◆ Text under study:
-.-.-

Wisdom is what we need above all else. Sell anything to get it.

Philip

Wednesday, March 5, 2008

Eating Too Much

Why do I eat too much? I know I do because of the bulge around my waist. I would guess it's at least an extra forty pounds. I'm sure carrying around the extra fat makes me more tired than I would be otherwise. I know it's not healthy.

So why do I eat too much? I've heard about food being a comfort. I don't think that's it. Sometimes I eat from boredom; pass through the kitchen and grab something.

I used to supplement my lunch from home with some fast food but I gave that up about six months ago.

What I find is that I like food too much and I like to be full. If something is good, I pile my plate. I eat most of the time until I am stuffed. There is my problem.

And there is my bondage. It's hard to admit. To do so I have to admit I am weak. I can't control an area of my life and I need help.

I pray for God's help and I make confession. That's a start but not the end.

Have you been on this path? What advice can you give? Or maybe you have lessons from another area.

Let me blame it on the woman: my wife is a great cook; too bad the food tastes so good.

Philip

Tuesday, March 4, 2008

Authority

Authority keeps things in order. We stop at the red light, we obey the speed limit, and we follow the rules. Or maybe we don't. "I'll do what I want; nobody is going to tell me what to do." Follow that person and I guarantee you will see heartache and destruction. Things won't turn out well.

Authority is everywhere. As a self-employed person, I know there is no such thing as being your own boss. My boss is the customer. I have to please them and do what they want in the way they want it done.

Years ago, our kids had a youth pastor that had a firm grip on what authority was all about. He respected parental authority and was very careful never to contradict it. If he thought you were making a mistake he would speak respectfully and in private. I knew I could trust him with our kids.

When Jesus was on earth, He was under authority. Consider these words: So Jesus said to them, "When you have lifted up the Son of Man, then you will know that I am he, and that I do nothing on my own authority, but speak just as the Father taught me. John 8:28 For I have not spoken on my own authority, but the Father who sent me has himself given me a commandment--what to say and what to speak. John 12:49

What about government? Let every person be subject to the governing authorities. For there is no authority except from God, and those that exist have been instituted by God. Romans 13:1

Church: Obey your leaders and submit to them, for they are keeping watch over your souls, as those who will have to give an account. Let them do this with joy and not with groaning, for that would be of no advantage to you. Hebrews 13:17

Family: Wives, submit to your own husbands, as to the Lord. For the husband is the head of the wife even as Christ is the head of the church, his body, and is himself its Savior. Ephesians 5:22-23 Children, obey your parents in the Lord, for this is right. Ephesians 6:1

Work: Servants, be subject to your masters with all respect, not only to the good and gentle but also to the unjust. 1Peter 2:18

All of us are to be under authority. We don't get to make our own rules and we don't get to bend the ones that exist. Authority brings peace in our lives. It makes things go the way they should. It brings order.

-.-.-

◆ Information provided:
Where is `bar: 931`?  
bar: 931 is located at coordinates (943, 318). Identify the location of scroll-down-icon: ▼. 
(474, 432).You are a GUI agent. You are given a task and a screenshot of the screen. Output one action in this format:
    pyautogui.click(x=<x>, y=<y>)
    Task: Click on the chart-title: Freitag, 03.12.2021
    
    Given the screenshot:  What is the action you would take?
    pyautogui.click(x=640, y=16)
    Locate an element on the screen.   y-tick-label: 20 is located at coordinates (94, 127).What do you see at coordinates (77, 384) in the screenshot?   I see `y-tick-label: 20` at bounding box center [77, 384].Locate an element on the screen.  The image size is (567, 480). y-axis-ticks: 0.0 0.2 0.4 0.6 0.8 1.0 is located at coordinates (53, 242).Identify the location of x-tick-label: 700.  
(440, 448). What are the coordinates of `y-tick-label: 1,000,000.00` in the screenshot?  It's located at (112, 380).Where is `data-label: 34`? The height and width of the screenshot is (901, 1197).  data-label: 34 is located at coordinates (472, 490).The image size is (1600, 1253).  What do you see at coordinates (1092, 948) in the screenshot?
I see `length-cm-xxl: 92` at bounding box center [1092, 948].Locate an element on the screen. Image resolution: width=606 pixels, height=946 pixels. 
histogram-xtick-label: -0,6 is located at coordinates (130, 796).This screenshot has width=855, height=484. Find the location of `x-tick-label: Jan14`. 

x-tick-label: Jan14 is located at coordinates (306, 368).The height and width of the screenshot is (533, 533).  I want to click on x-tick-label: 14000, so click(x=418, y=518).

-.-.-

◆ Task:
Copy the text on authority again, beginning at the words "Church: Obey your" and stopping after "It brings order.", and substitute "employers" for "masters".

◆ Answer:
Church: Obey your leaders and submit to them, for they are keeping watch over your souls, as those who will have to give an account. Let them do this with joy and not with groaning, for that would be of no advantage to you. Hebrews 13:17

Family: Wives, submit to your own husbands, as to the Lord. For the husband is the head of the wife even as Christ is the head of the church, his body, and is himself its Savior. Ephesians 5:22-23 Children, obey your parents in the Lord, for this is right. Ephesians 6:1

Work: Servants, be subject to your employers with all respect, not only to the good and gentle but also to the unjust. 1Peter 2:18

All of us are to be under authority. We don't get to make our own rules and we don't get to bend the ones that exist. Authority brings peace in our lives. It makes things go the way they should. It brings order.